TEXTAUSZUG -
▼▼▼

Kommunikation ist alles…

Alle Besitzer eines Smartphones kennen dieses Phänomen wahrscheinlich: Sie haben um 15.00 Uhr einen Arzttermin und müssen notgedrungen noch ein paar Minütchen im Wartezimmer verbringen, umringt von Unbekannten verlieren Sie sich sogleich in einer Pseudo-Anonymität, die Sie zermürbt und innerlich zu zerreißen droht… Früher war es da der Griff zur Zeitschrift, die mittels Lesezirkel ihren Weg in die Mitte des Wartezimmers und so in unseren Aufmerksamkeits-Radius fand, mit dessen Hilfe wir uns dem psychologischen zwanghaften Sitting-In-Trauma entzogen. Immerhin musste man ja, sofern man seinen Termin wahrnehmen wollte, einen gewissen Zeitraum mit diesen hustenden und oftmals seltsam riechenden Menschen an Ort und Stelle verbleiben. What a pity, wie die Engländer sagen…

Ich persönlich bevorzugte in diesen Zeiten übrigens die Print-Auswüchse der Yellow-Press, vorzugsweise BUNTE und GALA, die den deutschen Markt mit ihren leichten und partiell erlogenen Sujets über Stars und Sternchen überfluteten. Ja: Das war tatsächlich ein durchaus angenehmer Zeitvertreib für mich und letztlich ein ungeheurer Kontrast zu Habermas‘ „Erkenntnis und Interesse“ oder Chomskys „Rules and Representations“ beispielsweise. Die beiden Theoretiker hätten wohl, vorausgesetzt mein spezielles Wartezeiten-Überbrückungs-Hobby wäre jemals zu ihnen vorgedrungen, praktisch eigenhändig sofort alle ihre Werke aus meinem Bücher-Regal geworfen.

▲▲▲

AUFGABE 1 -
Wie lässt sich der Textauszug über das Warten im Wartezimmer in genau zwei Sätzen zusammenfassen?
AUFGABE 2 -
Aktualisiere im Textauszug den Abschnitt, der mit den Worten „Ich persönlich bevorzugte“ beginnt und mit „meinem Bücher-Regal geworfen.“ endet, und ersetze darin „Zeitvertreib“ durch „Ausgleich“.
AUFGABE 3 -
Stimmen die folgenden Aussagen mit dem Textauszug überein? Antworte jeweils mit Ja oder Nein und zitiere die entscheidenden Worte des Textauszugs. (a) Früher lagen im Wartezimmer Zeitschriften aus dem Lesezirkel. (b) Die schreibende Person las im Wartezimmer am liebsten Habermas. (c) Der Arzttermin im beschriebenen Fall ist um 15.00 Uhr.
Stütze dich ausschließlich auf den Textauszug.

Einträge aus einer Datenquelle
▼▼▼

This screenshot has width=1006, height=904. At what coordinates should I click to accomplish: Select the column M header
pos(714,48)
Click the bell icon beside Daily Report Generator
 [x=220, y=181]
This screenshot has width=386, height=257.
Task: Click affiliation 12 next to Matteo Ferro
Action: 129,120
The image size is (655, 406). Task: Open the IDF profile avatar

▲▲▲
▼▼▼

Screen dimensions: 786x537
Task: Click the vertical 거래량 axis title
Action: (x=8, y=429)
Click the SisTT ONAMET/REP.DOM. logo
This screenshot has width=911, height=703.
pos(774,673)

▲▲▲
▼▼▼

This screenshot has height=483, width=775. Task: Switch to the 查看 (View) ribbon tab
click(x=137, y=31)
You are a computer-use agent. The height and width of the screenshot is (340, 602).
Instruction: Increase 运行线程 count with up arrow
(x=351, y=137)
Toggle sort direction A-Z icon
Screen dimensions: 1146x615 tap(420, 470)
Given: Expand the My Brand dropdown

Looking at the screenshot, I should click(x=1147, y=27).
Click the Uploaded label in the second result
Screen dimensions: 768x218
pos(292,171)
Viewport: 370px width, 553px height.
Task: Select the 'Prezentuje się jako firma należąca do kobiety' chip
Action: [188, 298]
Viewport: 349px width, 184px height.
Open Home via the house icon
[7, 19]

▲▲▲

ANTWORTFELD 1 -
Wer beim Arzt im Wartezimmer unter Unbekannten warten musste, griff früher zu einer Zeitschrift aus dem Lesezirkel, um der unangenehmen Situation zu entkommen. Die schreibende Person bevorzugte dabei Blätter der Yellow-Press wie BUNTE und GALA, die für sie ein angenehmer Zeitvertreib und ein großer Kontrast zu Habermas und Chomsky waren.

ANTWORTFELD 2 -
Ich persönlich bevorzugte in diesen Zeiten übrigens die Print-Auswüchse der Yellow-Press, vorzugsweise BUNTE und GALA, die den deutschen Markt mit ihren leichten und partiell erlogenen Sujets über Stars und Sternchen überfluteten. Ja: Das war tatsächlich ein durchaus angenehmer Ausgleich für mich und letztlich ein ungeheurer Kontrast zu Habermas‘ „Erkenntnis und Interesse“ oder Chomskys „Rules and Representations“ beispielsweise. Die beiden Theoretiker hätten wohl, vorausgesetzt mein spezielles Wartezeiten-Überbrückungs-Hobby wäre jemals zu ihnen vorgedrungen, praktisch eigenhändig sofort alle ihre Werke aus meinem Bücher-Regal geworfen.

ANTWORTFELD 3 -
(a) Ja: „Früher war es da der Griff zur Zeitschrift, die mittels Lesezirkel ihren Weg in die Mitte des Wartezimmers“
(b) Nein: „Ich persönlich bevorzugte in diesen Zeiten übrigens die Print-Auswüchse der Yellow-Press, vorzugsweise BUNTE und GALA“
(c) Ja: „Sie haben um 15.00 Uhr einen Arzttermin“